Simona Paravani (HSBC Global Asset Management): Get the Latin feeling
"Investors looking at emerging markets should favour Latin America over Asia
in the near-term - in spite of Brazil's imposition of a tax on foreign stock
purchases, says Simona Paravani, global investment strategist at HSBC Global
Asset Management.
"She points out that LatAm equities are trading at a more than a 40% discount
to emerging Asian equities, versus a five-year average discount of just 5%,
based on 12-month trailing price to earnings ratio.
"Ms Paravani argues that the valuation case is further supported by a buoyant
macroeconomic picture. HSBC's central scenario is for Brazilian growth to be
5.3% in 2010 - which will in part be driven by strong Asian demand for commodities.
"She does note some hesitation among investors about LatAm equities after
Brazil's recent move to levy a 2% tax on foreign purchases of real-denominated
shares and fixed-income securities.
"'This has raised worries there will be ramifications for the whole region,
not only because Brazil accounts for 70% of the MSCI Latin America index, but
also because similar policies are being adopted or considered by other LatAm
countries.
"'This measure is clearly not market-friendly and should create volatility
in the short-term. But it is unlikely to have a major impact as the fundamentals
of the Brazilian economy and corporates are very sound and should continue
to attract inflows.'"
Source: Simona Paravani, HSBC Global Asset Management (via Financial
Times), November 3, 2009.
Reuters: PIMCO's El-Erian says Fed fuels dollar carry trade
"The Federal Reserve will continue to foster a US dollar-funded carry trade
with its near-zero interest rate policy, Mohamed El-Erian, chief executive
of Pacific Investment Management Inc., said on Wednesday.

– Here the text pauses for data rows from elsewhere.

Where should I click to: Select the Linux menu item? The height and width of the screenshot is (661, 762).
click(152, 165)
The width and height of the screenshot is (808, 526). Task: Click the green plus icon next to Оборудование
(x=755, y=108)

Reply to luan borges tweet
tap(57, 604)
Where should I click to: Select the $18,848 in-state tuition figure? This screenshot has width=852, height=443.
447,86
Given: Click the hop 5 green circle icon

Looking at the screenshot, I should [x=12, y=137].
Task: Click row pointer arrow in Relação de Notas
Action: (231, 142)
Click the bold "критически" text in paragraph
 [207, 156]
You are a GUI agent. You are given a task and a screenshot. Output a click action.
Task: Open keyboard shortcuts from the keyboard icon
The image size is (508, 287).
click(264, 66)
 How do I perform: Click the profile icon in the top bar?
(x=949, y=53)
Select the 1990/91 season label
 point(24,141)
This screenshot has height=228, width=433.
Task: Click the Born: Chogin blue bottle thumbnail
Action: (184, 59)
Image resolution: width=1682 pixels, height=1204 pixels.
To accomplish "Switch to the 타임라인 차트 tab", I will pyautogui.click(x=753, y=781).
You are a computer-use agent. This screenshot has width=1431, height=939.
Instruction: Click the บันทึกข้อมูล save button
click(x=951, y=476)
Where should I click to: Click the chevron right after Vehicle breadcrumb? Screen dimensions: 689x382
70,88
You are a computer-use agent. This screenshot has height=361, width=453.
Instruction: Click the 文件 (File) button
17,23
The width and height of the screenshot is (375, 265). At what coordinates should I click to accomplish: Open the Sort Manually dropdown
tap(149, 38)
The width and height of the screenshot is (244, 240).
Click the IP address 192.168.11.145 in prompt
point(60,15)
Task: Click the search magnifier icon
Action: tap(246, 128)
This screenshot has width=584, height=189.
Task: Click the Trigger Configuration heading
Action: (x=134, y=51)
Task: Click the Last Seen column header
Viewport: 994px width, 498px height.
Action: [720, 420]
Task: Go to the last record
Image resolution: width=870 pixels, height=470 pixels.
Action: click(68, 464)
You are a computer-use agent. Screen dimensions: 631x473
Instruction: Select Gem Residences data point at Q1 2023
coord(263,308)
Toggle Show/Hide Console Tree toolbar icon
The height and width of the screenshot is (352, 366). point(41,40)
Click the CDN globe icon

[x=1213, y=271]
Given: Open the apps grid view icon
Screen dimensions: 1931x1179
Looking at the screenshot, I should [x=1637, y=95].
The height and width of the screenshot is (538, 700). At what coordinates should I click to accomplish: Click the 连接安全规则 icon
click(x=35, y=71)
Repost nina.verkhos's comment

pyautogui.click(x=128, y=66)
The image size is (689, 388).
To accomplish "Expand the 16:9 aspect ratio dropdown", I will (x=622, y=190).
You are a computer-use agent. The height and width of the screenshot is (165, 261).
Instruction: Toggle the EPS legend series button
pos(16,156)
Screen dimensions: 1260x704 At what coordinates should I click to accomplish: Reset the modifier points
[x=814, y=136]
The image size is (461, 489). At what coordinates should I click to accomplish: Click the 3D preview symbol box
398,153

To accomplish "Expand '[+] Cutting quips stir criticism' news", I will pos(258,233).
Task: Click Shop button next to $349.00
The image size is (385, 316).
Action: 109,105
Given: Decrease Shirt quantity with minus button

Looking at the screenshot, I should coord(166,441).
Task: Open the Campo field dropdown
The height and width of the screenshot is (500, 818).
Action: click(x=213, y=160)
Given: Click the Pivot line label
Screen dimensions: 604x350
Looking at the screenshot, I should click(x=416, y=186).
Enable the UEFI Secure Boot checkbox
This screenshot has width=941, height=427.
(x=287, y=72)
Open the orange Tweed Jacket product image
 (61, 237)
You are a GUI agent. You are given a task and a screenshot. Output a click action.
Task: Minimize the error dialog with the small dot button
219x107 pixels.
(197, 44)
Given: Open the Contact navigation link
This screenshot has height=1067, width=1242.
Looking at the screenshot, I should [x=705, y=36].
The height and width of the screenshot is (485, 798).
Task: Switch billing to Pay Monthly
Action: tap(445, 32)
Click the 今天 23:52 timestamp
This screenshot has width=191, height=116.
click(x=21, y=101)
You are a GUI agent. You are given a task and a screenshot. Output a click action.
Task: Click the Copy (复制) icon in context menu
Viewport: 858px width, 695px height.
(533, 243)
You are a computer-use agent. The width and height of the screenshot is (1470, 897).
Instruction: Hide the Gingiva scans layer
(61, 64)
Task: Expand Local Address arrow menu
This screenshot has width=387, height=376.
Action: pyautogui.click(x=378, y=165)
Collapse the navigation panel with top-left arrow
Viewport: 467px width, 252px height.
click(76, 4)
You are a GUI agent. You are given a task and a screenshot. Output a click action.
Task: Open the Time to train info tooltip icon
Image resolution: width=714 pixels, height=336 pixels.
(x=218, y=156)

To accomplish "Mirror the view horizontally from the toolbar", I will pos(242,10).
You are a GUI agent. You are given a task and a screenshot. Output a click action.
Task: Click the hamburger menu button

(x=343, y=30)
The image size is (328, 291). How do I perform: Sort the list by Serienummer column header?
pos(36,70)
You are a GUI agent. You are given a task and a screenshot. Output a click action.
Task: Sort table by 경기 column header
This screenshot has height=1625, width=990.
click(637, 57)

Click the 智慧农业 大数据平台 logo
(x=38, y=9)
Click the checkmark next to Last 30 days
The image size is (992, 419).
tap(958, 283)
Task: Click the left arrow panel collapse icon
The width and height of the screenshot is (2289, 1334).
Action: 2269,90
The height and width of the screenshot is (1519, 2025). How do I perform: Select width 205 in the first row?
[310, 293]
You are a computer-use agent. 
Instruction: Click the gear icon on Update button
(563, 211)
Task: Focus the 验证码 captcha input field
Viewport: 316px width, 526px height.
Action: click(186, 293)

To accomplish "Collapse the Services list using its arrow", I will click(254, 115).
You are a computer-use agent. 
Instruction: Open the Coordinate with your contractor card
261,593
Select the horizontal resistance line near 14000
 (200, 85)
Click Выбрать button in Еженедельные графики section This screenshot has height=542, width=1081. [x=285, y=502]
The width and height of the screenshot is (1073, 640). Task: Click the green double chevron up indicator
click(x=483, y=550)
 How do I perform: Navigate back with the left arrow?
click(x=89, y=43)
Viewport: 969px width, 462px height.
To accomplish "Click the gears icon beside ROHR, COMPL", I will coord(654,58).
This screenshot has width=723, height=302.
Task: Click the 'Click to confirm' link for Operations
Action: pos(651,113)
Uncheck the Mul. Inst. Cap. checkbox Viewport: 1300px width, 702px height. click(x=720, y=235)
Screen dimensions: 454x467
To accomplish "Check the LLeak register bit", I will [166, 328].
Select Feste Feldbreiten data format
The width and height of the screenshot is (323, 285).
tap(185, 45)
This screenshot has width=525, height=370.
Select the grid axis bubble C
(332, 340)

"The so-called carry trade refers to borrowing at low short-term rates - in
this case, in the US dollar - to buy high-yielding, long-dated securities in
other markets. The intention is to profit from the rate differential, although
rising short-term rates make this strategy riskier and less profitable.
"Investors worldwide will keep borrowing dollars to buy assets including equities
and commodities, fueling the risk of huge bubbles, given the Fed's stance,
El-Erian told Reuters.
"As expected, the US central bank reemphasized its pledge to keep interest
rates 'exceptionally low' for an 'extended period' as long as inflation expectations
are stable and unemployment remains elevated.
"Policymakers kept their benchmark overnight lending rate in a range between
zero and 0.25% and conditioned its commitment on rates based on 'low rates
of resource utilization, subdued inflation trends, and stable inflation expectations'.
"'The simple message from today's announcement is that the Fed does not wish
to rock the boat. I suspect many in the markets will interpret the Fed statement
as a green light to pile onto the momentum trade in risk markets, further increasing
the dollar-funded carry trade,' El-Erian said.
"El-Erian said the Fed 'welcomes the pick-up in economic activity and provides
reassurance on inflation, but it does not address some of the more controversial
issues that are increasingly on the mind of many.' That includes the value
of the dollar and 'the risk of another asset bubble', El-Erian added.
"'The Fed statement will, in the short term, add fuel for the dollar-funded
carry trade.'"
Source: Jennifer Ablan, Reuters,
November 4, 2009.
MoneyNews: Marc Faber - I am long the dollar
"The US dollar may appreciate well over 10% against the euro during the next
quarter, says Marc Faber, the economist known as 'Doctor Doom' to investors.
"Faber has long predicted the dollar's complete collapse, so the dollar rally
for him is an interesting turn of events.
"'Maybe the dollar has made a turn; it can easily rebound by 10%," Faber told
Bloomberg News.
"'It may have started already since the asset markets started to go down 10
days ago.'
"'I don't think that the dollar will be a strong currency, but you can have
periods like in 2008 that the liquidity tightens. If you have the private sector
withdrawing credit and the government throwing credit at the system you can
get a lot of volatility.'
"Faber said he would be careful buying equities now as 'we are in a correction
period'."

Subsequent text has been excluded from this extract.